* ACTIVITY
Please set down each line of the material exactly.

* DATA EXTRACT
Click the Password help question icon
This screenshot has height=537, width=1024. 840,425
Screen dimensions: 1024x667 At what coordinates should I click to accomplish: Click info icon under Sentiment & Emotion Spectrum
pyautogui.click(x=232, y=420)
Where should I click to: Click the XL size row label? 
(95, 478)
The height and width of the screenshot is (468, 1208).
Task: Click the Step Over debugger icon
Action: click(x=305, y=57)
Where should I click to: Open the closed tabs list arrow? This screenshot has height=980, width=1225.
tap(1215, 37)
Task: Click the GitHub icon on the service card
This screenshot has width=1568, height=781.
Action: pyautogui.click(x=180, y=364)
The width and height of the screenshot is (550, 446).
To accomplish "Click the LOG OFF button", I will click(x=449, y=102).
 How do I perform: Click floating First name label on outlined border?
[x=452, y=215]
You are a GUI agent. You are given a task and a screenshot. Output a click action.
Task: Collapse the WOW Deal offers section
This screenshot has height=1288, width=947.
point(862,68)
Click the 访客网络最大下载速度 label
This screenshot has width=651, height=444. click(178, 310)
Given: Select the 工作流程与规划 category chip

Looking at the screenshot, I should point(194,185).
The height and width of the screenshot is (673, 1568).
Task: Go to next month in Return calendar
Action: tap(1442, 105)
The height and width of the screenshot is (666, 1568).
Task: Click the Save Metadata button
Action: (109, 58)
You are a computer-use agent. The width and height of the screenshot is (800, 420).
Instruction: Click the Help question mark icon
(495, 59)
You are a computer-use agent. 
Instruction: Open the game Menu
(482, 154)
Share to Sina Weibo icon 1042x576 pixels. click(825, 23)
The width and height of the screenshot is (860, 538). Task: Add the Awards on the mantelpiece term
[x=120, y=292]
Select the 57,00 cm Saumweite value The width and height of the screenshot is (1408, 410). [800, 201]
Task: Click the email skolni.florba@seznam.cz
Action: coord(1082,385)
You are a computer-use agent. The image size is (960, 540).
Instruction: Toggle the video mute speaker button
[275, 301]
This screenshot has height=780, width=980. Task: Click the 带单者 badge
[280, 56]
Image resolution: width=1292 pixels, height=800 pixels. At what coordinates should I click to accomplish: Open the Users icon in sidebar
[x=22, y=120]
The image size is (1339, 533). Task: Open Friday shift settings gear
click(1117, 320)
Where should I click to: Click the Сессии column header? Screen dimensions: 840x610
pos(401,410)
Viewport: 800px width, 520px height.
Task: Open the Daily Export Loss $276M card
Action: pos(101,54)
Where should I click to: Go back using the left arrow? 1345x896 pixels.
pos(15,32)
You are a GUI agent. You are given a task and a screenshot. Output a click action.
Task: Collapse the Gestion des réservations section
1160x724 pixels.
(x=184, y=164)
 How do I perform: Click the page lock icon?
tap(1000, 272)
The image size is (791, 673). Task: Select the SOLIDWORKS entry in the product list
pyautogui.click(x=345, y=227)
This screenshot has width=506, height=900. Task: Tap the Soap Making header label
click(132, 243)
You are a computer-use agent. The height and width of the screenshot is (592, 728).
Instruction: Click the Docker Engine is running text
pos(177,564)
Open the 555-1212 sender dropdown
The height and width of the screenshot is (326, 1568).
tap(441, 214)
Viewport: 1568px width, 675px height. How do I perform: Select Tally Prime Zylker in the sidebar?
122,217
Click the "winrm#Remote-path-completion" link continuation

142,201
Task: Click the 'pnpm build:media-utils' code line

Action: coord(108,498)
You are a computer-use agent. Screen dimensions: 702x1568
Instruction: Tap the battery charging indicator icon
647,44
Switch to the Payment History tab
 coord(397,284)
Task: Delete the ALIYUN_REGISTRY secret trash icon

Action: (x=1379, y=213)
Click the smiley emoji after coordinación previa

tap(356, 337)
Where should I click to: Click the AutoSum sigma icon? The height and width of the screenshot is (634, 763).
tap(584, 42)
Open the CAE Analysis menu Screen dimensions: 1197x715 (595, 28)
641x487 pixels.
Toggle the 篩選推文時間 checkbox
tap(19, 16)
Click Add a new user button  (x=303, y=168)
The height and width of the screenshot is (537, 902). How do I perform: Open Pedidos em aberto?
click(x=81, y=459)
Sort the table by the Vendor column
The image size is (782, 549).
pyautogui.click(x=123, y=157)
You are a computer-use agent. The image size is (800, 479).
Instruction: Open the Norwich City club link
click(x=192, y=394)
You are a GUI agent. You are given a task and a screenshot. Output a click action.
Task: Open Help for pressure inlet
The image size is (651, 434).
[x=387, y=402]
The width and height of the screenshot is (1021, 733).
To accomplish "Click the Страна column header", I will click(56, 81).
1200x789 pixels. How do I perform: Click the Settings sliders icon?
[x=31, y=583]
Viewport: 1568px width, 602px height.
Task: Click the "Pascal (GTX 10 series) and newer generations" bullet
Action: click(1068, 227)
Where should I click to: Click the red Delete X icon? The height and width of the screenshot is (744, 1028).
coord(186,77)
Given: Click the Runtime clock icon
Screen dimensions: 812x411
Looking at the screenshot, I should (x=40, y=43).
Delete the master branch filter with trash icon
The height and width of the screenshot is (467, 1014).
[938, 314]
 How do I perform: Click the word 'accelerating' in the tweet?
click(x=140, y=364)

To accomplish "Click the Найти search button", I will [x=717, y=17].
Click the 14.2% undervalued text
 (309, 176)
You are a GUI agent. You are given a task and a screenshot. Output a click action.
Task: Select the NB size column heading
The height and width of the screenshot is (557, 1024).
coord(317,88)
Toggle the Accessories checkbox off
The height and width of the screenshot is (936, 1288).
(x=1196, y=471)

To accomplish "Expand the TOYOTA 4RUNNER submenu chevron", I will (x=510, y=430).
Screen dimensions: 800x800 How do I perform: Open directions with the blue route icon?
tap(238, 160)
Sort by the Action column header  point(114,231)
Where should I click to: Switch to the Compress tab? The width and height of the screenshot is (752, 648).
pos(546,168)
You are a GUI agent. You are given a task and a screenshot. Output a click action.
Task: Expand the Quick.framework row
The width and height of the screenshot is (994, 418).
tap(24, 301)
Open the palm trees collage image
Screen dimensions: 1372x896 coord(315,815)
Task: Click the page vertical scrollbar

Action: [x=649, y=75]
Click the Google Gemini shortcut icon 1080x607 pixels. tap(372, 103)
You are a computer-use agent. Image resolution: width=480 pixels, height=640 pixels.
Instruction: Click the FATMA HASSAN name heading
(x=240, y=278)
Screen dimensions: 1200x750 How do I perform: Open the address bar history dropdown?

* SOLUTION BELOW
Click the Password help question icon
This screenshot has height=537, width=1024. 840,425
Screen dimensions: 1024x667 At what coordinates should I click to accomplish: Click info icon under Sentiment & Emotion Spectrum
pyautogui.click(x=232, y=420)
Where should I click to: Click the XL size row label? 
(95, 478)
The height and width of the screenshot is (468, 1208).
Task: Click the Step Over debugger icon
Action: click(x=305, y=57)
Where should I click to: Open the closed tabs list arrow? This screenshot has height=980, width=1225.
tap(1215, 37)
Task: Click the GitHub icon on the service card
This screenshot has width=1568, height=781.
Action: pyautogui.click(x=180, y=364)
The width and height of the screenshot is (550, 446).
To accomplish "Click the LOG OFF button", I will click(x=449, y=102).
 How do I perform: Click floating First name label on outlined border?
[x=452, y=215]
You are a GUI agent. You are given a task and a screenshot. Output a click action.
Task: Collapse the WOW Deal offers section
This screenshot has height=1288, width=947.
point(862,68)
Click the 访客网络最大下载速度 label
This screenshot has width=651, height=444. click(178, 310)
Given: Select the 工作流程与规划 category chip

Looking at the screenshot, I should point(194,185).
The height and width of the screenshot is (673, 1568).
Task: Go to next month in Return calendar
Action: tap(1442, 105)
The height and width of the screenshot is (666, 1568).
Task: Click the Save Metadata button
Action: (109, 58)
You are a computer-use agent. The width and height of the screenshot is (800, 420).
Instruction: Click the Help question mark icon
(495, 59)
You are a computer-use agent. 
Instruction: Open the game Menu
(482, 154)
Share to Sina Weibo icon 1042x576 pixels. click(825, 23)
The width and height of the screenshot is (860, 538). Task: Add the Awards on the mantelpiece term
[x=120, y=292]
Select the 57,00 cm Saumweite value The width and height of the screenshot is (1408, 410). [800, 201]
Task: Click the email skolni.florba@seznam.cz
Action: coord(1082,385)
You are a computer-use agent. The image size is (960, 540).
Instruction: Toggle the video mute speaker button
[275, 301]
This screenshot has height=780, width=980. Task: Click the 带单者 badge
[280, 56]
Image resolution: width=1292 pixels, height=800 pixels. At what coordinates should I click to accomplish: Open the Users icon in sidebar
[x=22, y=120]
The image size is (1339, 533). Task: Open Friday shift settings gear
click(1117, 320)
Where should I click to: Click the Сессии column header? Screen dimensions: 840x610
pos(401,410)
Viewport: 800px width, 520px height.
Task: Open the Daily Export Loss $276M card
Action: pos(101,54)
Where should I click to: Go back using the left arrow? 1345x896 pixels.
pos(15,32)
You are a GUI agent. You are given a task and a screenshot. Output a click action.
Task: Collapse the Gestion des réservations section
1160x724 pixels.
(x=184, y=164)
 How do I perform: Click the page lock icon?
tap(1000, 272)
The image size is (791, 673). Task: Select the SOLIDWORKS entry in the product list
pyautogui.click(x=345, y=227)
This screenshot has width=506, height=900. Task: Tap the Soap Making header label
click(132, 243)
You are a computer-use agent. The height and width of the screenshot is (592, 728).
Instruction: Click the Docker Engine is running text
pos(177,564)
Open the 555-1212 sender dropdown
The height and width of the screenshot is (326, 1568).
tap(441, 214)
Viewport: 1568px width, 675px height. How do I perform: Select Tally Prime Zylker in the sidebar?
122,217
Click the "winrm#Remote-path-completion" link continuation

142,201
Task: Click the 'pnpm build:media-utils' code line

Action: coord(108,498)
You are a computer-use agent. Screen dimensions: 702x1568
Instruction: Tap the battery charging indicator icon
647,44
Switch to the Payment History tab
 coord(397,284)
Task: Delete the ALIYUN_REGISTRY secret trash icon

Action: (x=1379, y=213)
Click the smiley emoji after coordinación previa

tap(356, 337)
Where should I click to: Click the AutoSum sigma icon? The height and width of the screenshot is (634, 763).
tap(584, 42)
Open the CAE Analysis menu Screen dimensions: 1197x715 (595, 28)
641x487 pixels.
Toggle the 篩選推文時間 checkbox
tap(19, 16)
Click Add a new user button  (x=303, y=168)
The height and width of the screenshot is (537, 902). How do I perform: Open Pedidos em aberto?
click(x=81, y=459)
Sort the table by the Vendor column
The image size is (782, 549).
pyautogui.click(x=123, y=157)
You are a computer-use agent. The image size is (800, 479).
Instruction: Open the Norwich City club link
click(x=192, y=394)
You are a GUI agent. You are given a task and a screenshot. Output a click action.
Task: Open Help for pressure inlet
The image size is (651, 434).
[x=387, y=402]
The width and height of the screenshot is (1021, 733).
To accomplish "Click the Страна column header", I will click(56, 81).
1200x789 pixels. How do I perform: Click the Settings sliders icon?
[x=31, y=583]
Viewport: 1568px width, 602px height.
Task: Click the "Pascal (GTX 10 series) and newer generations" bullet
Action: click(1068, 227)
Where should I click to: Click the red Delete X icon? The height and width of the screenshot is (744, 1028).
coord(186,77)
Given: Click the Runtime clock icon
Screen dimensions: 812x411
Looking at the screenshot, I should (x=40, y=43).
Delete the master branch filter with trash icon
The height and width of the screenshot is (467, 1014).
[938, 314]
 How do I perform: Click the word 'accelerating' in the tweet?
click(x=140, y=364)

To accomplish "Click the Найти search button", I will [x=717, y=17].
Click the 14.2% undervalued text
 (309, 176)
You are a GUI agent. You are given a task and a screenshot. Output a click action.
Task: Select the NB size column heading
The height and width of the screenshot is (557, 1024).
coord(317,88)
Toggle the Accessories checkbox off
The height and width of the screenshot is (936, 1288).
(x=1196, y=471)

To accomplish "Expand the TOYOTA 4RUNNER submenu chevron", I will (x=510, y=430).
Screen dimensions: 800x800 How do I perform: Open directions with the blue route icon?
tap(238, 160)
Sort by the Action column header  point(114,231)
Where should I click to: Switch to the Compress tab? The width and height of the screenshot is (752, 648).
pos(546,168)
You are a GUI agent. You are given a task and a screenshot. Output a click action.
Task: Expand the Quick.framework row
The width and height of the screenshot is (994, 418).
tap(24, 301)
Open the palm trees collage image
Screen dimensions: 1372x896 coord(315,815)
Task: Click the page vertical scrollbar

Action: [x=649, y=75]
Click the Google Gemini shortcut icon 1080x607 pixels. tap(372, 103)
You are a computer-use agent. Image resolution: width=480 pixels, height=640 pixels.
Instruction: Click the FATMA HASSAN name heading
(x=240, y=278)
Screen dimensions: 1200x750 How do I perform: Open the address bar history dropdown?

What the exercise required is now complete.